Anti-Protozoan Activities of Polar Fish-Derived Polyalanine Synthetic Peptides
Ellynes Amancio Correia Nunes,
Maria Cláudia da Silva,
Marlon Henrique Cardoso,
Sergio Leandro Espíndola Preza,
Lucas Silva de Oliveira,
Breno Emanuel Farias Frihling,
Sébastien Olivier Charneau,
Philippe Grellier,
Octávio Luiz Franco,
Ludovico Migliolo
Affiliations
Ellynes Amancio Correia Nunes
Postgraduate Program in Biochemistry, Federal University of Rio Grande do Norte, Natal 59078-900, Brazil
Maria Cláudia da Silva
S-Inova Biotech, Graduate Program in Biotechnology, Dom Bosco Catholic University, Campo Grande 79117-900, Brazil
Marlon Henrique Cardoso
S-Inova Biotech, Graduate Program in Biotechnology, Dom Bosco Catholic University, Campo Grande 79117-900, Brazil
Sergio Leandro Espíndola Preza
S-Inova Biotech, Graduate Program in Biotechnology, Dom Bosco Catholic University, Campo Grande 79117-900, Brazil
Lucas Silva de Oliveira
Laboratory of Biochemistry and Protein Chemistry, Department of Cell Biology, Institute of Biological Sciences, University of Brasília, Brasilia 73345-010, Brazil
Breno Emanuel Farias Frihling
S-Inova Biotech, Graduate Program in Biotechnology, Dom Bosco Catholic University, Campo Grande 79117-900, Brazil
Sébastien Olivier Charneau
Laboratory of Biochemistry and Protein Chemistry, Department of Cell Biology, Institute of Biological Sciences, University of Brasília, Brasilia 73345-010, Brazil
Philippe Grellier
UMR 7245 Molécules de Communication et Adaptation des Micro-Organismes, Muséum National d’Histoire Naturelle, CNRS, 75005 Paris, France
Octávio Luiz Franco
S-Inova Biotech, Graduate Program in Biotechnology, Dom Bosco Catholic University, Campo Grande 79117-900, Brazil
Ludovico Migliolo
Postgraduate Program in Biochemistry, Federal University of Rio Grande do Norte, Natal 59078-900, Brazil
Chagas disease, sleeping sickness and malaria are infectious diseases caused by protozoan parasites that kill millions of people worldwide.

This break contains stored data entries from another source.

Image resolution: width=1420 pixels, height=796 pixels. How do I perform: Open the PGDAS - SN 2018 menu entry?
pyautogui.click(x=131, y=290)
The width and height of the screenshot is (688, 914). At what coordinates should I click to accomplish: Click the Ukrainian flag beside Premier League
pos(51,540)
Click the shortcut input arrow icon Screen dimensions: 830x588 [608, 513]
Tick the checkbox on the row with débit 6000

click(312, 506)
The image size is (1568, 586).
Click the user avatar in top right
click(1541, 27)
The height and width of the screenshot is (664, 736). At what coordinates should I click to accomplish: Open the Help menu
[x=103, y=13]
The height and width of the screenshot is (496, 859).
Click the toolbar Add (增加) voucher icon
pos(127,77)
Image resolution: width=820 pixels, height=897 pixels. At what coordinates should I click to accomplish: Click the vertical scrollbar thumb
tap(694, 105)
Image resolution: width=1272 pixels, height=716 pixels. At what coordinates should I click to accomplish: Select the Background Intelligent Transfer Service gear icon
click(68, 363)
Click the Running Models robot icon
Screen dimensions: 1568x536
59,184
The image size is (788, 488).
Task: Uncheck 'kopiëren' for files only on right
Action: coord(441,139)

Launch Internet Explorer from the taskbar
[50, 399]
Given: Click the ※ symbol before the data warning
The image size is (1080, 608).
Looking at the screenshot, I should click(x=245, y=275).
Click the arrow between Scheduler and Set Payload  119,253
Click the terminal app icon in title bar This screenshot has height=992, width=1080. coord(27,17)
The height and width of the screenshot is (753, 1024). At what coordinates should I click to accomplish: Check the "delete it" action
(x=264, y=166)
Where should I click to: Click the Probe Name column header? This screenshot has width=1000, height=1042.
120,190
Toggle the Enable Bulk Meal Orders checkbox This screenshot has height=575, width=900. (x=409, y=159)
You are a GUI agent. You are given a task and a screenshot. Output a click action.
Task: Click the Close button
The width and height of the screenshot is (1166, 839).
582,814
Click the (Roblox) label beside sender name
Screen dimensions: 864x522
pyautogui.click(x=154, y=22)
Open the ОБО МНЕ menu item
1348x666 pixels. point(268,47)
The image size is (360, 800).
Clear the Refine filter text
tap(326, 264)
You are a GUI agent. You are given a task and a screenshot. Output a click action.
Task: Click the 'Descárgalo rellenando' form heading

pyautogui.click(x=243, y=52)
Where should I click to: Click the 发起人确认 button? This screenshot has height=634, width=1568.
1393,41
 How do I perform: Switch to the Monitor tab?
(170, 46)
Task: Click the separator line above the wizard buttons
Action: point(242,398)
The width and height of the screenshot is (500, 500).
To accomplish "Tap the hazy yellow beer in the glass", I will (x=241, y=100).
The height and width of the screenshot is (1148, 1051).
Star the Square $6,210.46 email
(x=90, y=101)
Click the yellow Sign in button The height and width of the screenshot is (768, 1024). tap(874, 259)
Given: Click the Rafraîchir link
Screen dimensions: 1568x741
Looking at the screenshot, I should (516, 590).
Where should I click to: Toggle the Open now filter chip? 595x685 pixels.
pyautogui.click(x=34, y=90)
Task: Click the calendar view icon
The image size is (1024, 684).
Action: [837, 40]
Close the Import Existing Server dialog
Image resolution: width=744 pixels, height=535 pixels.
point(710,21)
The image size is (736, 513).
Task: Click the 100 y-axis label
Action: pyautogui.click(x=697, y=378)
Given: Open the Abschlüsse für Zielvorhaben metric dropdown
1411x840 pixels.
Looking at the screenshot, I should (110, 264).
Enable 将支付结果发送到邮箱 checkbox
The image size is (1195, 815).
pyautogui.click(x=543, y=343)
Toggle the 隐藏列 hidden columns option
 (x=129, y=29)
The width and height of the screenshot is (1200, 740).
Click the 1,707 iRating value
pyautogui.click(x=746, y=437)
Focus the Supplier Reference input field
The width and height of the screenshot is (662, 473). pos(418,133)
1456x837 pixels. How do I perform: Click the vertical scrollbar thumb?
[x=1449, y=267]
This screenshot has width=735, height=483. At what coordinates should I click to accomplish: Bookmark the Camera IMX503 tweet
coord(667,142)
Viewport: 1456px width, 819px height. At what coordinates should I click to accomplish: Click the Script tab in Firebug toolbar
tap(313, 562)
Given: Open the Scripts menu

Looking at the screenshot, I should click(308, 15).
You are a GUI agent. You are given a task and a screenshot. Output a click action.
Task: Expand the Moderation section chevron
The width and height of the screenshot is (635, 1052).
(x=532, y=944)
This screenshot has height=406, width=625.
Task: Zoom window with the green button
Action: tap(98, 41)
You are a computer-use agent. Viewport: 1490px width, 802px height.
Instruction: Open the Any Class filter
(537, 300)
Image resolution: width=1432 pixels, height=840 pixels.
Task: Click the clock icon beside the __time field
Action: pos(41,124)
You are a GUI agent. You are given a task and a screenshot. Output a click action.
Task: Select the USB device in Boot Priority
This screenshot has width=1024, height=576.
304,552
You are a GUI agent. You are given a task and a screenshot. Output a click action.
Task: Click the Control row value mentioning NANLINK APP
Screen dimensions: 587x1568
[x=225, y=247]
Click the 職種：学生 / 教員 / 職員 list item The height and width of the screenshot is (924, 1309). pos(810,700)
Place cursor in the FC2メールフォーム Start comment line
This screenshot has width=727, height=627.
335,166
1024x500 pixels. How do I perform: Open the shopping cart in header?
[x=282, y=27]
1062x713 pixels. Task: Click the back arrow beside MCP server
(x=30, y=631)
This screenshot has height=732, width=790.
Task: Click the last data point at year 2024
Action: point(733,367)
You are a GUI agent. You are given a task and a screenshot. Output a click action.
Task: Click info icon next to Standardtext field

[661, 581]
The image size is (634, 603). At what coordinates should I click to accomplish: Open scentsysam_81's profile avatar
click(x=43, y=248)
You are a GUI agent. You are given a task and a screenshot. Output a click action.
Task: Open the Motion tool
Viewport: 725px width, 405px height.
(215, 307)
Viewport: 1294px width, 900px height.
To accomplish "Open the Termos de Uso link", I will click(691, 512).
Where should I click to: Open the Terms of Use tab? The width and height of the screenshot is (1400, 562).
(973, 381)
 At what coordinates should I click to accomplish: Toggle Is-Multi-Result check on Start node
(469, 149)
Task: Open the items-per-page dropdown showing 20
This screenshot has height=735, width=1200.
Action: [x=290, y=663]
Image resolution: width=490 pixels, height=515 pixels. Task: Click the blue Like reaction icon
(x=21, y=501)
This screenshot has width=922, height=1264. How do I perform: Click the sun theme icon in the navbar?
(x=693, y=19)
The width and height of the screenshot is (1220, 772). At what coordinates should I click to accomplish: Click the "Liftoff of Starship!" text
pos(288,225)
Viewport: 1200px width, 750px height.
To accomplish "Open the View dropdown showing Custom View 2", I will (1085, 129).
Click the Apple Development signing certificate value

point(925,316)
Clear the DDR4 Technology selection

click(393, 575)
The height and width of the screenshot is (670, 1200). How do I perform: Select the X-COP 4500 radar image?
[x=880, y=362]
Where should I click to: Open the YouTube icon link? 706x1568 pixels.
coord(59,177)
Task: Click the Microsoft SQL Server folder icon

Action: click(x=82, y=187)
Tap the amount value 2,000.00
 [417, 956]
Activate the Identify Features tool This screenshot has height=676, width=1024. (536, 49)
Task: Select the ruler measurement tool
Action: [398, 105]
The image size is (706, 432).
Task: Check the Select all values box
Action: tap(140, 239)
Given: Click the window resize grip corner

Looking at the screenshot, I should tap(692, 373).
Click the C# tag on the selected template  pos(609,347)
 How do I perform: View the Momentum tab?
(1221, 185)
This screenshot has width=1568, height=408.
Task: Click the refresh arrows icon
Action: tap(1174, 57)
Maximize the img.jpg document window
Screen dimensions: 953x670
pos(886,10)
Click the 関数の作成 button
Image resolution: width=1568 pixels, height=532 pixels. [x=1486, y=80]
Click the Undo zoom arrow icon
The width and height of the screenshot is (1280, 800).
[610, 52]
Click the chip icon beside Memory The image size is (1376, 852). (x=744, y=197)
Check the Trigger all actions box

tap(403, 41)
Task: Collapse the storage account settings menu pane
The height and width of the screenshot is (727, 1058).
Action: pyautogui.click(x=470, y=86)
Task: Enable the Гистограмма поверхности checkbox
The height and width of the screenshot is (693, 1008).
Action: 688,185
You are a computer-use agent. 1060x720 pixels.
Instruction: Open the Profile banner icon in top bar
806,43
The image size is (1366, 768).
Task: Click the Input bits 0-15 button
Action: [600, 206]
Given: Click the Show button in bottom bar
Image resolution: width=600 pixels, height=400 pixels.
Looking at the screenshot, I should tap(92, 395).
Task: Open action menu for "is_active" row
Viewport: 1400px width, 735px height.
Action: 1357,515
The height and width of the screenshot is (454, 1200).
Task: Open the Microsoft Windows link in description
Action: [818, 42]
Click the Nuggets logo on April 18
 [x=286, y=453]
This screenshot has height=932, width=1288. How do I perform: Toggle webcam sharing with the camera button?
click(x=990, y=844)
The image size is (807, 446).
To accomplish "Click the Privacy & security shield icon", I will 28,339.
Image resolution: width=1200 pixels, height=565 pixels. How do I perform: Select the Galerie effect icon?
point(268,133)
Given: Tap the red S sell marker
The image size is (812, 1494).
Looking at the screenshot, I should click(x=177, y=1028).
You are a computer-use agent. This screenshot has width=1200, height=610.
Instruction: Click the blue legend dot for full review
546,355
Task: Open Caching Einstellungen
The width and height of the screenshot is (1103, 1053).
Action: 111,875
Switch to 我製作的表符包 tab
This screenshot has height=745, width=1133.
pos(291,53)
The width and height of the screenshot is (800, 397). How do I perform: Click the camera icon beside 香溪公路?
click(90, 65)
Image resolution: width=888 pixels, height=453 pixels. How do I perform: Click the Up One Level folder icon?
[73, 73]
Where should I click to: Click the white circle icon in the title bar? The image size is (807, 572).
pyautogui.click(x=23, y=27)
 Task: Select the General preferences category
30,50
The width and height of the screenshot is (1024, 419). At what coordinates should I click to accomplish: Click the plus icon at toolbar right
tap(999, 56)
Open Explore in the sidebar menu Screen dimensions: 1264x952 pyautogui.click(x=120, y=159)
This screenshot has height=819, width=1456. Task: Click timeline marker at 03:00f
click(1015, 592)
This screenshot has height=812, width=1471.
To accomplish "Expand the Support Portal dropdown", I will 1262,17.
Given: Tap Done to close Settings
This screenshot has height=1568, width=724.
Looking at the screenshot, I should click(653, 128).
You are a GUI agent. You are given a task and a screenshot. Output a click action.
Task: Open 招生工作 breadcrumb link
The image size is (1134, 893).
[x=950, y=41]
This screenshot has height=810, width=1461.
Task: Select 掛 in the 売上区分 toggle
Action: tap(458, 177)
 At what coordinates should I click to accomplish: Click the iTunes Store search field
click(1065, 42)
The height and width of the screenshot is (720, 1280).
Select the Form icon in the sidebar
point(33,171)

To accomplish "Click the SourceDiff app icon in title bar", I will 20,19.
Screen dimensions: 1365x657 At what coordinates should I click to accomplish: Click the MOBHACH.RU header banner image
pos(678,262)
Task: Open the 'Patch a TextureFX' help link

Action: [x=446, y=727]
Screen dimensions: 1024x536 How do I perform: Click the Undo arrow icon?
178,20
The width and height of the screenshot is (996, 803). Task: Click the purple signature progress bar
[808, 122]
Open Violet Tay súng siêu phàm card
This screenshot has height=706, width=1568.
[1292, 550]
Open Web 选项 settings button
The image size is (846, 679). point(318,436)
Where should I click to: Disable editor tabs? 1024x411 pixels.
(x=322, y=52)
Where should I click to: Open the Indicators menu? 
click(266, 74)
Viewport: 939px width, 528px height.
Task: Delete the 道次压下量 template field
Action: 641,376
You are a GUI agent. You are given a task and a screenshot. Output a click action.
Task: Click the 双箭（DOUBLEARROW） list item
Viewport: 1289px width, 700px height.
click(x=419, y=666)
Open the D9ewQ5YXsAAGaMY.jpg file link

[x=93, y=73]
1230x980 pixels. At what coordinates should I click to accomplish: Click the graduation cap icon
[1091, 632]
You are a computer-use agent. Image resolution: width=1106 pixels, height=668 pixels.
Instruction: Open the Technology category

Here, we performed in vitro assays of Pa-MAP, Pa-MAP1.9, and Pa-MAP2 synthetic polyalanine peptides derived from the polar fish Pleuronectes americanus toward Trypanosoma cruzi, T. brucei gambiense and Plasmodium falciparum activities. We demonstrated that the peptides Pa-MAP1.9 and Pa-MAP2 were effective to inhibit T. brucei growth. In addition, structural analyses using molecular dynamics (MD) studies showed that Pa-MAP2 penetrates deeper into the membrane and interacts more with phospholipids than Pa-MAP1.9, corroborating the previous in vitro results showing that Pa-MAP1.9 acts within the cell, while Pa-MAP2 acts via membrane lysis. In conclusion, polyalanine Pa-MAP1.9 and Pa-MAP2 presented activity against bloodstream forms of T. b. gambiense, thus encouraging further studies on the application of these peptides as a treatment for sleeping sickness.